## PAGE EXTRACT
** begin **
Other speakers at an Inman Connect panel on agent teams said they also hear that complaint about teams more than individual agents would. Here’s how they said teams can avoid losing prospects or clients by over-automating the customer experience.
1. Emphasize the benefits of specialization
Talk of the agent team model often centers around its ability to capture leads, close more deals and rake in profits. You hear less about how the team model actually benefits consumers.
The main selling point of teams is that they can provide a higher level of responsiveness, panelists seemed to suggest. That’s a perk that team member should stress to prospects, Spain said.
Spain might ask prospects: “When you go to buy a car, do you want the sales guy doing the service” and the finance?
If they offer the anticipated “no,” then Spain tells them the same is true for real estate: They can get better service from a group of specialists than from a jack-of-all-trades.
His team’s various leaders will also tell clients that his team answers phones seven days a week from 8 a.m. to 8:30 p.m. and responds to emails within five minutes.
2. Define crystal-clear roles for team members
Teams should slice away any redundancy between the roles of various team members to limit the number of team members a client has to communicate with, panelists said.
To address customers’ concerns, Spain has adjusted his team model so that sellers only work with two team members: one listing agent and one administrative assistant.
3. Make sure team members communicate properly
Clients should not be forced to tell three team members the same thing, said Wendy Banner, a team leader at Chantilly, Virginia-based brokerage Long and Foster Real Estate
4. Manage expectations
Tell clients upfront what team members they will be interacting with and what those team members do.
Gwen Daubenmeyer, who leads The Integrity Team of Rochester, Michigan-based brokerage Re/Max Defined, says that includes telling sellers that a listing manager will manage paperwork “that I don’t even know exists.”
Banner emphasizes to clients that she’ll be devoting her time to performing some of the most crucial tasks involved in buying or selling a home.
Dropping off fact sheets or fixing signs? That’s for her assistant, she’ll tell them.
Editor’s note: This story has been updated to correct that Mark Spain is no longer an agent at Keller Williams Realty.
** end **
## WHAT YOU WILL DO
Mark each statement yes or no according to the article on real estate agent teams, quoting the words of the article that decide it: (a) Spain's team responds to emails within five minutes; (b) under Spain's adjusted model, sellers work with three team members; (c) Banner assigns fixing signs to her assistant.

## INFORMATION SHOWN
** begin **
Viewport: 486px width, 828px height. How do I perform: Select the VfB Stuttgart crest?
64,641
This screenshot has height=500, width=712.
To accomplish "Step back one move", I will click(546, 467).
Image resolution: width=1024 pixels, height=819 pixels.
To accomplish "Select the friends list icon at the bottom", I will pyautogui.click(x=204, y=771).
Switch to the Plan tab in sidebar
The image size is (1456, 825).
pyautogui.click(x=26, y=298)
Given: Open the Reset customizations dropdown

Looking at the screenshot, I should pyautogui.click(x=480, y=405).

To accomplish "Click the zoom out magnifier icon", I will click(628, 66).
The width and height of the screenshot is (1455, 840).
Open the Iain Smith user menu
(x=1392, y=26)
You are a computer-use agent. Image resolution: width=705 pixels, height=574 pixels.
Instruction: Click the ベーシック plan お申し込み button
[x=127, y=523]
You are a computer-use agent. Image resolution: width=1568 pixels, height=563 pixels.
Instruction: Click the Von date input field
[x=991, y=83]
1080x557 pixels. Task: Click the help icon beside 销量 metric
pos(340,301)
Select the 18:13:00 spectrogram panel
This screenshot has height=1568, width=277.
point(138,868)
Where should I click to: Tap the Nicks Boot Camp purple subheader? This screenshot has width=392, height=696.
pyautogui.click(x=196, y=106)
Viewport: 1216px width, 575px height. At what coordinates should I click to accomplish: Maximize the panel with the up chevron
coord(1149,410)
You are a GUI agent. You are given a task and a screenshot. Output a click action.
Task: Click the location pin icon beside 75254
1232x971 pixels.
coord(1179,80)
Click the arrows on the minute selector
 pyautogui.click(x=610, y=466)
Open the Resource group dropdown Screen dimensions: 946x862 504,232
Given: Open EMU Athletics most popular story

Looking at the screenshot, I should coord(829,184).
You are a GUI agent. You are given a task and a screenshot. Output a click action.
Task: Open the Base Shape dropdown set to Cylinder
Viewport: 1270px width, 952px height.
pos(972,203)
** end **
## FINISHED EXERCISE
(a) Yes: "responds to emails within five minutes."
(b) No: "sellers only work with two team members: one listing agent and one administrative assistant."
(c) Yes: "Dropping off fact sheets or fixing signs? That’s for her assistant, she’ll tell them."